TO-DO LIST:
(1) Answer these questions from the battery thread:
(a) In what year was the AGM battery installed?
(b) How long did the original factory battery last?
(c) How long does the load test described in the last post put a heavy drain on the battery?
(2) From the battery thread, return the passage starting at "Have an AGM" and ending at "point in time?".
(3) Decide whether each statement agrees with the battery thread, and support each yes or no with the deciding words quoted from it:
(a) Windows on Wash says a CCA test can show when a battery is going to fail.
(b) Bondo uses a battery load tester.
(c) The original factory battery lasted seven years.

# Battery 7 years old, how check



## papereater (Sep 16, 2016)

Peole,

Have an AGM battery installed in 2013 in my car, and man, so far it lasted all this time. original one from factory (new) lasted only 4 years. So, should one be worried that this battery will quit all of a sudden and leave one stranded at this point in time? 

Any way of verifying how "strong" it still is? Does one just dump a good battery and buy new for fear? 

Thanks, people.


----------



## Windows on Wash (Aug 30, 2011)

I have had batteries last 10-12 years. If the car is being driven regularly and the charging system works, keep driving it. 

They can test the CCA output from the battery, but there is no way to identify when it is going to "fail" to be honest.


----------



## papereater (Sep 16, 2016)

Windows on Wash said:


> I have had batteries last 10-12 years. If the car is being driven regularly and the charging system works, keep driving it.
> 
> They can test the CCA output from the battery, but there is no way to identify when it is going to "fail" to be honest.


So, I guess then the CCA may be handy to know, but not really an indicator, right?


----------



## Bondo (Dec 8, 2007)

Ayuh,..... I use a battery load tester,......


----------



## iamrfixit (Jan 30, 2011)

Best you could do would be load test it, which puts a heavy drain on the battery for a few seconds and meters the performance. If the battery is getting near the end it could push it over the edge.

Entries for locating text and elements

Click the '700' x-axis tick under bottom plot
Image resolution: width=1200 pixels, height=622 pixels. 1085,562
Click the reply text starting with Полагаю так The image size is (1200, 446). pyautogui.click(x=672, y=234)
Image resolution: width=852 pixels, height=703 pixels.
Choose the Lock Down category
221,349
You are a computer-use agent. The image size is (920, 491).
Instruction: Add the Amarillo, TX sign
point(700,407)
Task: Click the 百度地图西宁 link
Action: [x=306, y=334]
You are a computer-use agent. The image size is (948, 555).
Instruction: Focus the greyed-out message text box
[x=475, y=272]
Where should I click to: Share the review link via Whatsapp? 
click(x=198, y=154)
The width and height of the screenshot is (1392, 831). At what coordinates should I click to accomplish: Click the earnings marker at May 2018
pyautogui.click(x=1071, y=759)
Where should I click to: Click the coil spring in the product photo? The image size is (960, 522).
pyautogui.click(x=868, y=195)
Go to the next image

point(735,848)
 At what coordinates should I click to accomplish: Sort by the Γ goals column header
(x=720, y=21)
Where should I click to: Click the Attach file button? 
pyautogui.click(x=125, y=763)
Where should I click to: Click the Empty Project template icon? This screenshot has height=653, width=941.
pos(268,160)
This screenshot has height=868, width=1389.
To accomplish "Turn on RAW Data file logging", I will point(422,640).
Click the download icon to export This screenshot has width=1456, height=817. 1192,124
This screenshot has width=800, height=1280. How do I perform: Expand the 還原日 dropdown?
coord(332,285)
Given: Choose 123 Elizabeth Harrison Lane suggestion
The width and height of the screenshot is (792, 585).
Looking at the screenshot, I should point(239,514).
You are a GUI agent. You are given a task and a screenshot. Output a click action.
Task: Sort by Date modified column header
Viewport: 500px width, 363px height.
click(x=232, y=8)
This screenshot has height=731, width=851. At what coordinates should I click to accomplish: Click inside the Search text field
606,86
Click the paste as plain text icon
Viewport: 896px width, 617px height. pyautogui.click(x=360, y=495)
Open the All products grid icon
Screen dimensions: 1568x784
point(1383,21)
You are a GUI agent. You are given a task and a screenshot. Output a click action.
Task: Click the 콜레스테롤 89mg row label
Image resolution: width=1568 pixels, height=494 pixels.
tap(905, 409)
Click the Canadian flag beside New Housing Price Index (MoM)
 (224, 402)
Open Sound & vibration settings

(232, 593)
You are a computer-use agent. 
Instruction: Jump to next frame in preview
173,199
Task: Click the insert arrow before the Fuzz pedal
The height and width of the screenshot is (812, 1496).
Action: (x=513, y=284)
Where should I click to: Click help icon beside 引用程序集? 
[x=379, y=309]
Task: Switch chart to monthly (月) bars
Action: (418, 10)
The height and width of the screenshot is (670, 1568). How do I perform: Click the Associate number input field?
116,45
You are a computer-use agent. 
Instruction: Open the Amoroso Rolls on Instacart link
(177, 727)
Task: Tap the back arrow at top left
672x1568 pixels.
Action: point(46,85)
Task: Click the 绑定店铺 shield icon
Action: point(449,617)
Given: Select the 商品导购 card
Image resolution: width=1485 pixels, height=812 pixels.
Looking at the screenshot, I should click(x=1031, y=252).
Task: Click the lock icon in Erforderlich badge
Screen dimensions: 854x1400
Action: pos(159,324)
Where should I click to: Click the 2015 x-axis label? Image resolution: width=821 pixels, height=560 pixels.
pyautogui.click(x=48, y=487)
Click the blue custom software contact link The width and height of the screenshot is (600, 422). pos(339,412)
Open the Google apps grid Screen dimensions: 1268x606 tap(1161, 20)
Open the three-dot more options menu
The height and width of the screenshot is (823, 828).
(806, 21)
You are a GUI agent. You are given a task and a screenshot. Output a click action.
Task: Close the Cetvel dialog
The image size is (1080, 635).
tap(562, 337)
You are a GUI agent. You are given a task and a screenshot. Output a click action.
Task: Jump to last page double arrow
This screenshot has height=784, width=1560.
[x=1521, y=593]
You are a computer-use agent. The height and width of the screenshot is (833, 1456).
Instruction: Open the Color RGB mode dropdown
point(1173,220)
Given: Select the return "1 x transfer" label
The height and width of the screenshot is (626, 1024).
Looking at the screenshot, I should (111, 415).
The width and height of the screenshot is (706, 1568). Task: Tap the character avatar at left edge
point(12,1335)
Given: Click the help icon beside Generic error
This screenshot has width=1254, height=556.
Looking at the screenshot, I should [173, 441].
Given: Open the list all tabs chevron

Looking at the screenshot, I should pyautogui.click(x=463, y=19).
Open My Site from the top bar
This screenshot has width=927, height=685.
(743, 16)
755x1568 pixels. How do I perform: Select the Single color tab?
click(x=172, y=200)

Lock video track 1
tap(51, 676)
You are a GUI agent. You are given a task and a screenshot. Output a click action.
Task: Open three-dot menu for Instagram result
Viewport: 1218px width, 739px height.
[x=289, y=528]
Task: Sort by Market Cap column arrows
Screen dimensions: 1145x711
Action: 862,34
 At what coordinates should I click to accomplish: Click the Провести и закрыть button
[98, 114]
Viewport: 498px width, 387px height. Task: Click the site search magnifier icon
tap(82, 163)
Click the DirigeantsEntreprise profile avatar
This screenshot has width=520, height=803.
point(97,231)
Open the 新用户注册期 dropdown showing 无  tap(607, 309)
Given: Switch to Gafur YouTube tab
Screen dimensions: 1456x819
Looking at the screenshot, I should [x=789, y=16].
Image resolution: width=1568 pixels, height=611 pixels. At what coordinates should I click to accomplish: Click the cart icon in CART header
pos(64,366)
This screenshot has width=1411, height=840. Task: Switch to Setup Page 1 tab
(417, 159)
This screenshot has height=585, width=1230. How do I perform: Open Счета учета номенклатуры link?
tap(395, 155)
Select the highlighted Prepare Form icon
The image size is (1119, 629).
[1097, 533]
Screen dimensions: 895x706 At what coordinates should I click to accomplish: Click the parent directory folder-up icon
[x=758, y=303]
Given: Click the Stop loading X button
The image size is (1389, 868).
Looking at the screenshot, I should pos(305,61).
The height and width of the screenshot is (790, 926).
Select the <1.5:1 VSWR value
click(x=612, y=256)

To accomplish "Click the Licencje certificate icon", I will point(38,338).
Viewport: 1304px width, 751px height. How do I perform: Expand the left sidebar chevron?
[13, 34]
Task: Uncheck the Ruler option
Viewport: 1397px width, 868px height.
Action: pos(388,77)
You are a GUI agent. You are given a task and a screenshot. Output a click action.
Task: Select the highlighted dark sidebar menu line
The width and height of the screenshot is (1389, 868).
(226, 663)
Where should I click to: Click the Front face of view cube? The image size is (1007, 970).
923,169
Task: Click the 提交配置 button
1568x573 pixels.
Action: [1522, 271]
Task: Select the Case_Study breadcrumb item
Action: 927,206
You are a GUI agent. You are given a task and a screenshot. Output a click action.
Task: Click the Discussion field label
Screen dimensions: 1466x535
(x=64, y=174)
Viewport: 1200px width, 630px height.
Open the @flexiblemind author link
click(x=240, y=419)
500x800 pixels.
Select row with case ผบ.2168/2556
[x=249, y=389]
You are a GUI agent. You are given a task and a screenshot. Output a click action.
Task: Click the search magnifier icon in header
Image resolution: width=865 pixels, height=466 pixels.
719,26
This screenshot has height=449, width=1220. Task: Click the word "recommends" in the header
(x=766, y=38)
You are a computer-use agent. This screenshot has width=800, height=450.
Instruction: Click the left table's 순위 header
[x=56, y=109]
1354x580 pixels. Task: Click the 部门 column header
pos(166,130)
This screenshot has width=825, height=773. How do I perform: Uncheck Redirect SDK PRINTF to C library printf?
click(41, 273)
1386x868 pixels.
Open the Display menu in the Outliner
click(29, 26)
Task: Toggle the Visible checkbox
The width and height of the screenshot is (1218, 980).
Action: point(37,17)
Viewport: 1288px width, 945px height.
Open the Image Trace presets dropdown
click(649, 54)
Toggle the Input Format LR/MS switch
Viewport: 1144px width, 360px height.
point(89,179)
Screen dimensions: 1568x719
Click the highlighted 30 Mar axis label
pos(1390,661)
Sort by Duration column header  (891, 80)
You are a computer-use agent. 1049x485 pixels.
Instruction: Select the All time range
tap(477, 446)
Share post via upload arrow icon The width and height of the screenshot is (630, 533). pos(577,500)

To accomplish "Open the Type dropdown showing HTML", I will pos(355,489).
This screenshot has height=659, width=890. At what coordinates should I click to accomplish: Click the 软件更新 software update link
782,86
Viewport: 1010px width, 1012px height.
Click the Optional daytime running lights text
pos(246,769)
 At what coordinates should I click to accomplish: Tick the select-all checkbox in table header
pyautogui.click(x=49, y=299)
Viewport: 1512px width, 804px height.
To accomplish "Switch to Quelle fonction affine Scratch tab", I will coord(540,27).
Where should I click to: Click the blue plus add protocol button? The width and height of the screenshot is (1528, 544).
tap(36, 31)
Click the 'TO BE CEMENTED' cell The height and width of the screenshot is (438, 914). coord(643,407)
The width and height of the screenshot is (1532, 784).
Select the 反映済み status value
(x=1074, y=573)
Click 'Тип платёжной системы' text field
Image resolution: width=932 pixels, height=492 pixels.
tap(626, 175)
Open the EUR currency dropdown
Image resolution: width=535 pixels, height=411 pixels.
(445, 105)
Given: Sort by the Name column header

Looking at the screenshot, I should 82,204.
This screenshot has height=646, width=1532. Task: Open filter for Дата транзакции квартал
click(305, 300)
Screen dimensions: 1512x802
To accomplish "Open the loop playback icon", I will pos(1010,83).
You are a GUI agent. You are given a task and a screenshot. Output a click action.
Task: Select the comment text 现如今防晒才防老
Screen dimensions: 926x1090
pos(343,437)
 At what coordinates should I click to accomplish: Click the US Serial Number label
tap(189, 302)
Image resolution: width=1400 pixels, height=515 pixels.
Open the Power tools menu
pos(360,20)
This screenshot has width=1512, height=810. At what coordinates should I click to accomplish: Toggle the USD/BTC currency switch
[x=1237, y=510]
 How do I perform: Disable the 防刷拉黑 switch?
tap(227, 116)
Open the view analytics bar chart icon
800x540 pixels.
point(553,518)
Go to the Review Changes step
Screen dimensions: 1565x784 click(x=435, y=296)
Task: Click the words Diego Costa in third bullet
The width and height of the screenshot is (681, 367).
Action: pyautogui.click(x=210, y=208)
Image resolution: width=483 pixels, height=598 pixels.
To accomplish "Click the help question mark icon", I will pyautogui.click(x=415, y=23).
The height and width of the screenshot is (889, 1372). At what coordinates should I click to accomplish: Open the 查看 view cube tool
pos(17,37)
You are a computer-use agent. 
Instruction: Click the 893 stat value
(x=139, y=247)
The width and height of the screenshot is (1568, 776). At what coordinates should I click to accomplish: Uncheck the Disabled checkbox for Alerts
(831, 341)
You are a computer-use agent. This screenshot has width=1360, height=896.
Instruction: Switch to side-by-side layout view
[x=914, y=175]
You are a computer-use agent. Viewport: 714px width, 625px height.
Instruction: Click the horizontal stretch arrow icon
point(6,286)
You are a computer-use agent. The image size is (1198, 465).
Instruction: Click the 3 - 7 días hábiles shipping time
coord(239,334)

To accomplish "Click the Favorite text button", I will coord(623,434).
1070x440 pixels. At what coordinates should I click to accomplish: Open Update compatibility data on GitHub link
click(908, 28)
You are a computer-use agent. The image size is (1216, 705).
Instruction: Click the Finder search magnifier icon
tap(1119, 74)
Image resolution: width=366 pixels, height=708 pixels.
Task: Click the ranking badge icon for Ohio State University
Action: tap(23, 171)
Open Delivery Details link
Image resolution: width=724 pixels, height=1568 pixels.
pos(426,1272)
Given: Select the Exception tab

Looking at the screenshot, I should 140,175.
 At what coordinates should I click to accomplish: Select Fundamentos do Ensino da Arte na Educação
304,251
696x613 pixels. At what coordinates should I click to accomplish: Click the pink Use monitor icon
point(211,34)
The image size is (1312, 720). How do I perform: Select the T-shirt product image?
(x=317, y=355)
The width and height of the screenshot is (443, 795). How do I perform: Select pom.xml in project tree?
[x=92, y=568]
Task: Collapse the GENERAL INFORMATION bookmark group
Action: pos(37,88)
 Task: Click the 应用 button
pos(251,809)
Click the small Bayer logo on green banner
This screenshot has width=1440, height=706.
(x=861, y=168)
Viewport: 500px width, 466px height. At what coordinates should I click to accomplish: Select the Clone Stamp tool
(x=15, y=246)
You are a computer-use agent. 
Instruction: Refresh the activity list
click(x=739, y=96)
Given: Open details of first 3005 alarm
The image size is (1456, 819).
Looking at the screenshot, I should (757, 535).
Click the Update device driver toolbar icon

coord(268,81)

FINAL ANSWERS:
(1)
(a) 2013
(b) Only 4 years
(c) For a few seconds

(2)
Have an AGM battery installed in 2013 in my car, and man, so far it lasted all this time. original one from factory (new) lasted only 4 years. So, should one be worried that this battery will quit all of a sudden and leave one stranded at this point in time?

(3)
(a) No: "there is no way to identify when it is going to "fail" to be honest."
(b) Yes: "I use a battery load tester"
(c) No: "original one from factory (new) lasted only 4 years."